From the entries, copy each line that includes "computer".
■ ■ ■ ■
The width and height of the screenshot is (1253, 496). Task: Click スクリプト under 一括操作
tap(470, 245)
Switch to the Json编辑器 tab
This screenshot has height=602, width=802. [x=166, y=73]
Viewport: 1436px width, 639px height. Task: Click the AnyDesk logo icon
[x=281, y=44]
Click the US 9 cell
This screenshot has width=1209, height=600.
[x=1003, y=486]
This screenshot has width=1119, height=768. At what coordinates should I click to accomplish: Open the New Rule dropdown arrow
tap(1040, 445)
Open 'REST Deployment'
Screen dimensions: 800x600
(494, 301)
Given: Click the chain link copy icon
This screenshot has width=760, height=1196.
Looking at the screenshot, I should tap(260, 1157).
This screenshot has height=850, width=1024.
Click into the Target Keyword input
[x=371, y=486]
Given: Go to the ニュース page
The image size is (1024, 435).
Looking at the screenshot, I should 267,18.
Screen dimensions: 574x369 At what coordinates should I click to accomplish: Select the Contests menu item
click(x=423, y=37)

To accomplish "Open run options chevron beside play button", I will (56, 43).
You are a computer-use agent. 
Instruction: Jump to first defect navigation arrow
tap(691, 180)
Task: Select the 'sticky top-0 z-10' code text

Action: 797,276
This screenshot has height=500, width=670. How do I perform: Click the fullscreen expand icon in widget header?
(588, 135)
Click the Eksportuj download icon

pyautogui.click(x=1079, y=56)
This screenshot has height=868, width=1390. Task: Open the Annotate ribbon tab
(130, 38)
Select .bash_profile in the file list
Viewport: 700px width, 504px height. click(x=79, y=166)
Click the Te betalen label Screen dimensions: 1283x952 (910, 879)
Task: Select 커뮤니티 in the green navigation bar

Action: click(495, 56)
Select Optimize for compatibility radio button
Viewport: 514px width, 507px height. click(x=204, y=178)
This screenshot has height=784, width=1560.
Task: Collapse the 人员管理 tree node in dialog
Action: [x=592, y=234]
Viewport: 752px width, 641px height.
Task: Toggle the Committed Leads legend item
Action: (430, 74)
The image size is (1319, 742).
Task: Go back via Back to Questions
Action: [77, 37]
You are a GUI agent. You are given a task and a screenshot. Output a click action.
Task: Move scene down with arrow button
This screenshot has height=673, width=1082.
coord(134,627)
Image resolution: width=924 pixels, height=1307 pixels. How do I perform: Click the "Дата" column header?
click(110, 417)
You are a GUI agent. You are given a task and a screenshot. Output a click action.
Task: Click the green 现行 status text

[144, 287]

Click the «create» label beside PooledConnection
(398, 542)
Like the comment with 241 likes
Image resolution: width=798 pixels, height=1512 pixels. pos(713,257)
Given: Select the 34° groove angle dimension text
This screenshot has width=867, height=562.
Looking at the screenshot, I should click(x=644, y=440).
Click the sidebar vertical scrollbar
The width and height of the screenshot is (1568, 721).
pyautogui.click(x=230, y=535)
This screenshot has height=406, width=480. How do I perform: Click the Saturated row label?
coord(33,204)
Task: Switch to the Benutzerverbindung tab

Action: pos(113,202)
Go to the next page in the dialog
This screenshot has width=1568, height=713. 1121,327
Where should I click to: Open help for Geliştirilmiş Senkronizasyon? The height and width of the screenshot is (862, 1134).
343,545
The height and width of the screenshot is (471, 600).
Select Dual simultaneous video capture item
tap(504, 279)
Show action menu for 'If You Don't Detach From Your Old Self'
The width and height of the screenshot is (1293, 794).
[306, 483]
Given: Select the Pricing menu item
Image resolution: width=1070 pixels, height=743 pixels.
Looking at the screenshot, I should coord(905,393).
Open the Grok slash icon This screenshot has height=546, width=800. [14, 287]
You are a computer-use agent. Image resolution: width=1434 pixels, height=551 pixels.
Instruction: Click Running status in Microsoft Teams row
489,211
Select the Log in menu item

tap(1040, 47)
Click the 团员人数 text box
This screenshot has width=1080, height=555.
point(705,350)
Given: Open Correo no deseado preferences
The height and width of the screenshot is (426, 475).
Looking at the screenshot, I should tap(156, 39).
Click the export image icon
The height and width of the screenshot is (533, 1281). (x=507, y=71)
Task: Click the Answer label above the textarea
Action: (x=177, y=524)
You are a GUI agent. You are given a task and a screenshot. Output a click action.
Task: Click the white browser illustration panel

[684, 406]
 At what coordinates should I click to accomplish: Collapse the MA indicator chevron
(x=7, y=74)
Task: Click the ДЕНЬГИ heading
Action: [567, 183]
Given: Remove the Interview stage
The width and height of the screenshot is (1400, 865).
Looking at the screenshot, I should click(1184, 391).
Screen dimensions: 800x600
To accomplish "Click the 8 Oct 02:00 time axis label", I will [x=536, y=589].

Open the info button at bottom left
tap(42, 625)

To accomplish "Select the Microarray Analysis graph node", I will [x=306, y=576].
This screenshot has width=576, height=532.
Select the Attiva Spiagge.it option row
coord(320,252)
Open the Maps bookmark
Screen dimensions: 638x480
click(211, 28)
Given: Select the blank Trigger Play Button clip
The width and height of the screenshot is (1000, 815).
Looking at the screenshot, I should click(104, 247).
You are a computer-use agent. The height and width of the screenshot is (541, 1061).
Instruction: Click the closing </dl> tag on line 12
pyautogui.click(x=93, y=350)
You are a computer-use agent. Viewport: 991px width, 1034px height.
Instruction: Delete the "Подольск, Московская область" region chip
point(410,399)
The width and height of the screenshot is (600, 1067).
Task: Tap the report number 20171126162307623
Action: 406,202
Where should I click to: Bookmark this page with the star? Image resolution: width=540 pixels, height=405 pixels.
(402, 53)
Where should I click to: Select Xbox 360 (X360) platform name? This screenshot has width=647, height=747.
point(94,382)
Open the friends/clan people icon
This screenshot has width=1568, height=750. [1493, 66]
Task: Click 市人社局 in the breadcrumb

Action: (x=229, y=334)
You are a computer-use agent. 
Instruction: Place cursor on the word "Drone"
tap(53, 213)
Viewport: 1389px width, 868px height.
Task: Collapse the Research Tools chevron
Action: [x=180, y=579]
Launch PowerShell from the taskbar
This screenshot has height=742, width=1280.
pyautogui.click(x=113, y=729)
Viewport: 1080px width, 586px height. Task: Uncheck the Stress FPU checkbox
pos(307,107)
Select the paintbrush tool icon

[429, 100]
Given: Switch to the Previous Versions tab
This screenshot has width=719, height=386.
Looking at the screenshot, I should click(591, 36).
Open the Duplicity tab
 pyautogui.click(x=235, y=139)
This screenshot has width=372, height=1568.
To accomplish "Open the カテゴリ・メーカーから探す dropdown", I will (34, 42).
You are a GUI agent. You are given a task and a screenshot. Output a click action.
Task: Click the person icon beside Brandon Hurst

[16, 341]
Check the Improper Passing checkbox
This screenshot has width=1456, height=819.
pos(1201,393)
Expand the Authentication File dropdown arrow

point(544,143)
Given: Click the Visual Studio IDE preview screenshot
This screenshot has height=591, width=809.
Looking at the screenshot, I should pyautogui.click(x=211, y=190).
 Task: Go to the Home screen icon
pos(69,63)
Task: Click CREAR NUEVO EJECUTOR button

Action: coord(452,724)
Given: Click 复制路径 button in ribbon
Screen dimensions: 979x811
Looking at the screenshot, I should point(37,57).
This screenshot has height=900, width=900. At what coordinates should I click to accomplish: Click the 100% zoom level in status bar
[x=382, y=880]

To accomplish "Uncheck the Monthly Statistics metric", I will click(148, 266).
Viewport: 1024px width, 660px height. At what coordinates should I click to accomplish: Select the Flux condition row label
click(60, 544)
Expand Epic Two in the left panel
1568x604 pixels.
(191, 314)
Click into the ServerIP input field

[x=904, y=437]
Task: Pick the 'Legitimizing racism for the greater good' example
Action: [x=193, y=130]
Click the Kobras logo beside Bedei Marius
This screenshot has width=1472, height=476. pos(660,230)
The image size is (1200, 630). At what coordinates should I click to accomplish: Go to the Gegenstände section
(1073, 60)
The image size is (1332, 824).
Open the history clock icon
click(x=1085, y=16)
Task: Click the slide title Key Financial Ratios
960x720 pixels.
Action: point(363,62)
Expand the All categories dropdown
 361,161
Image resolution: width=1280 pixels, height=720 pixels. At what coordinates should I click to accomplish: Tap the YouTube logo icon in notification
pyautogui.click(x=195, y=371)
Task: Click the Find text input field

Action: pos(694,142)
■ ■ ■ ■
▸ **Result of the task**
You are a computer-use agent. 
You are a computer-use agent. Image resolution: width=1434 pixels, height=551 pixels.
You are a computer-use agent. The height and width of the screenshot is (541, 1061).
You are a computer-use agent. Viewport: 991px width, 1034px height.
You are a computer-use agent. 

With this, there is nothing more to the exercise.